In the present research, we investigated whether children can represent the property of sets that accords to all three principles: exact numerical equality. In stark contrast to Piaget’s (1965) theory, Gelman demonstrated CCI-779 price that, when tested in the small number range, even very young children are sensitive to exact differences in numerosity (Gelman, 1972b, Gelman, 2006 and Gelman and Gallistel, 1986). For example, when given the instruction that one of two plates containing respectively 2 and 3 objects was ‘the winner’ (thus avoiding any reference to number words), children under 3 years could recognize
the target numerosity after the objects were displaced, detected a change in number after the experimenter had surreptitiously added or removed an object from a plate, and even offered a solution to www.selleckchem.com/JAK.html undo the change.

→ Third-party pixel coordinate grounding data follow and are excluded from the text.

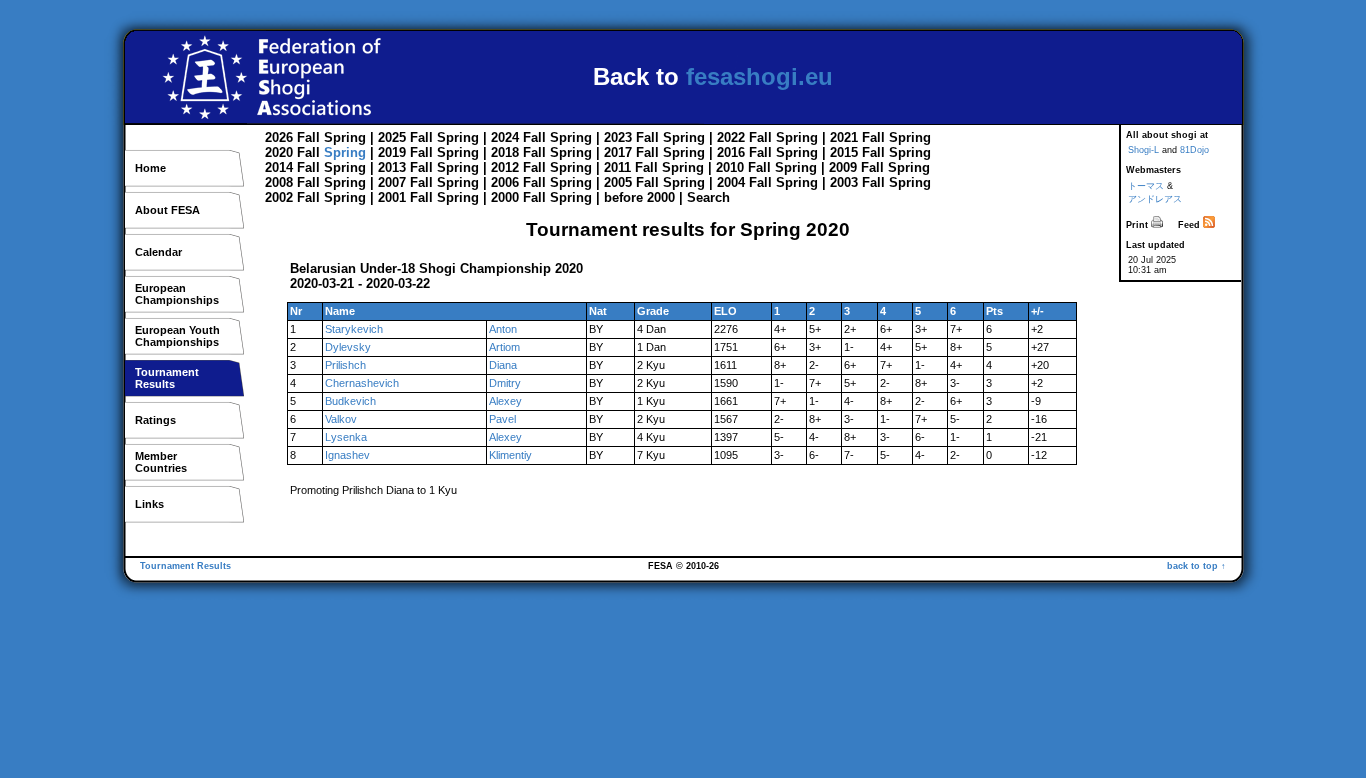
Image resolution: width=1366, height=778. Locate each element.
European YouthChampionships (177, 336)
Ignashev (347, 455)
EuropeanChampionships (177, 294)
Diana (503, 365)
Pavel (502, 419)
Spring (345, 137)
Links (149, 504)
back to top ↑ (1196, 566)
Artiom (504, 347)
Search (708, 197)
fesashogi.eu (759, 76)
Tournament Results (185, 566)
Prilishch (345, 365)
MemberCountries (161, 462)
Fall (308, 137)
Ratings (155, 420)
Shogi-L (1143, 150)
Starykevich (354, 329)
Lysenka (346, 437)
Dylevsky (348, 347)
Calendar (158, 252)
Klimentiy (510, 455)
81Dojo (1194, 150)
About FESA (167, 210)
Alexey (505, 401)
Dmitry (505, 383)
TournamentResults (167, 378)
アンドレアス (1155, 199)
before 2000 (639, 197)
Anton (503, 329)
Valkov (341, 419)
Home (150, 168)
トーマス (1146, 186)
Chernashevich (362, 383)
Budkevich (350, 401)
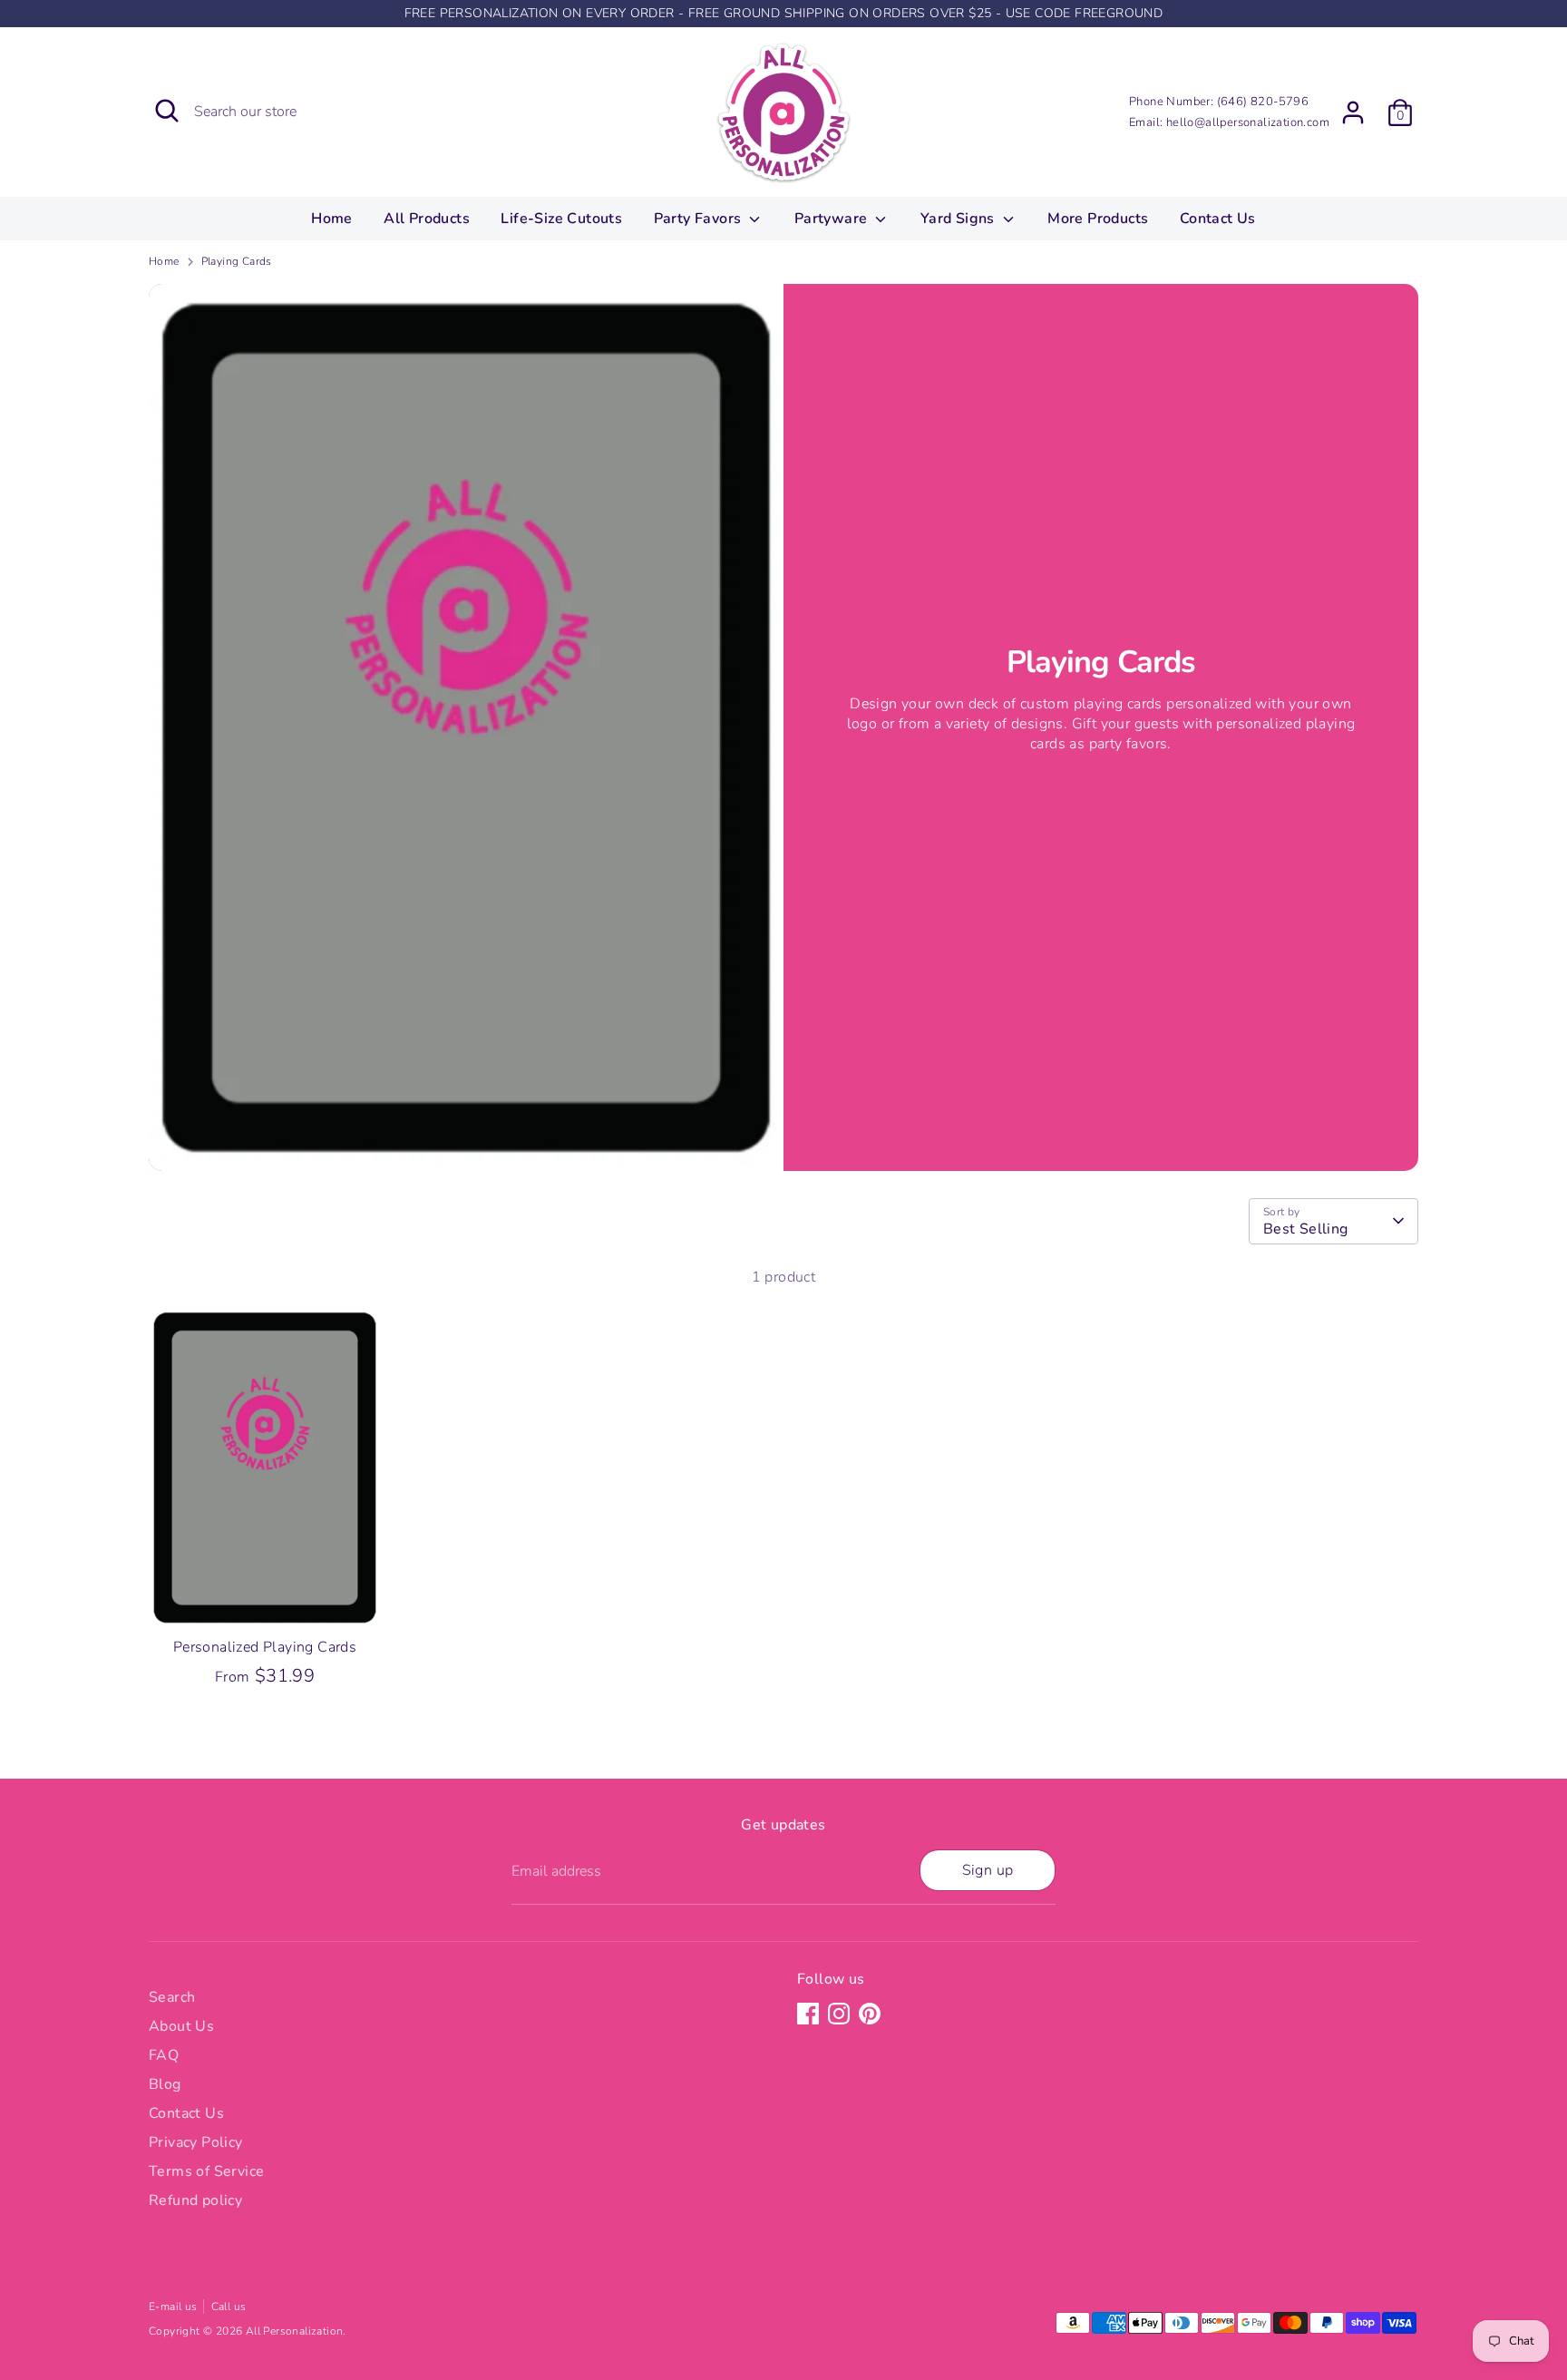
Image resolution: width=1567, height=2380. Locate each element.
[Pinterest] (870, 2013)
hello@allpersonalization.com (1247, 122)
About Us (181, 2026)
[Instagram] (839, 2013)
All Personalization (295, 2331)
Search (172, 1997)
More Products (1097, 219)
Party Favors (699, 219)
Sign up (988, 1870)
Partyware (832, 219)
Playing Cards (236, 261)
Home (332, 219)
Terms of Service (206, 2171)
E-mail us (173, 2306)
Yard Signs (959, 219)
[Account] (1353, 112)
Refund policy (195, 2200)
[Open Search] (167, 111)
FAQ (164, 2055)
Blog (165, 2084)
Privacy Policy (196, 2142)
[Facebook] (808, 2013)
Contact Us (1218, 219)
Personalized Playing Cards (264, 1647)
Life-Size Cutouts (561, 219)
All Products (427, 219)
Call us (229, 2306)
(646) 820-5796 (1263, 101)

These results were later extended in research with preverbal infants, who also proved able to detect a contrast between 2 and 3 objects (Feigenson et al., 2004, Féron et al., 2006, Kobayashi et al., 2005, Kobayashi et al., 2004 and Wynn, 1992; see Bisazza et al., 2010 and Rugani et al., 2009, for a demonstration of the same abilities in newly hatched fish and chicks). Nevertheless, young children’s sensitivity to exact small numerosities can be explained in three different ways. First, children
may represent sets of 1, 2, or 3 objects as having distinct integer values, as Gelman and Gallistel proposed (Gallistel and Gelman, 1992 and Gelman and Gallistel, 1986). these Second, children may represent these sets as having distinct approximate numerical magnitudes, discriminating between them exactly only because these small numbers differ from one another by large ratios (Dehaene and Changeux, 1993 and van Oeffelen and Vos, 1982). Third, children may represent these sets by the mechanism of parallel tracking, whereby exact small numerosities are represented in a separate format, through object files serving to index 1–3 individual
objects (Feigenson et al., 2004, Hyde, 2011 and Simon, 1997). In the latter case, children may represent the extension of a set (i.e., that the set is composed of objects A, B, and C) without representing its cardinal value. The latter two possibilities grant the youngest children an ability to process small numerosities in an exact fashion, but without postulating that they do so by drawing on the integer concepts used by adults. These three accounts can only be distinguished by research investigating whether the above abilities extend to the large number range. Unfortunately, the studies developed with small numbers cannot easily be extended to larger numbers, because perception is approximate in this range (Gelman, 2006).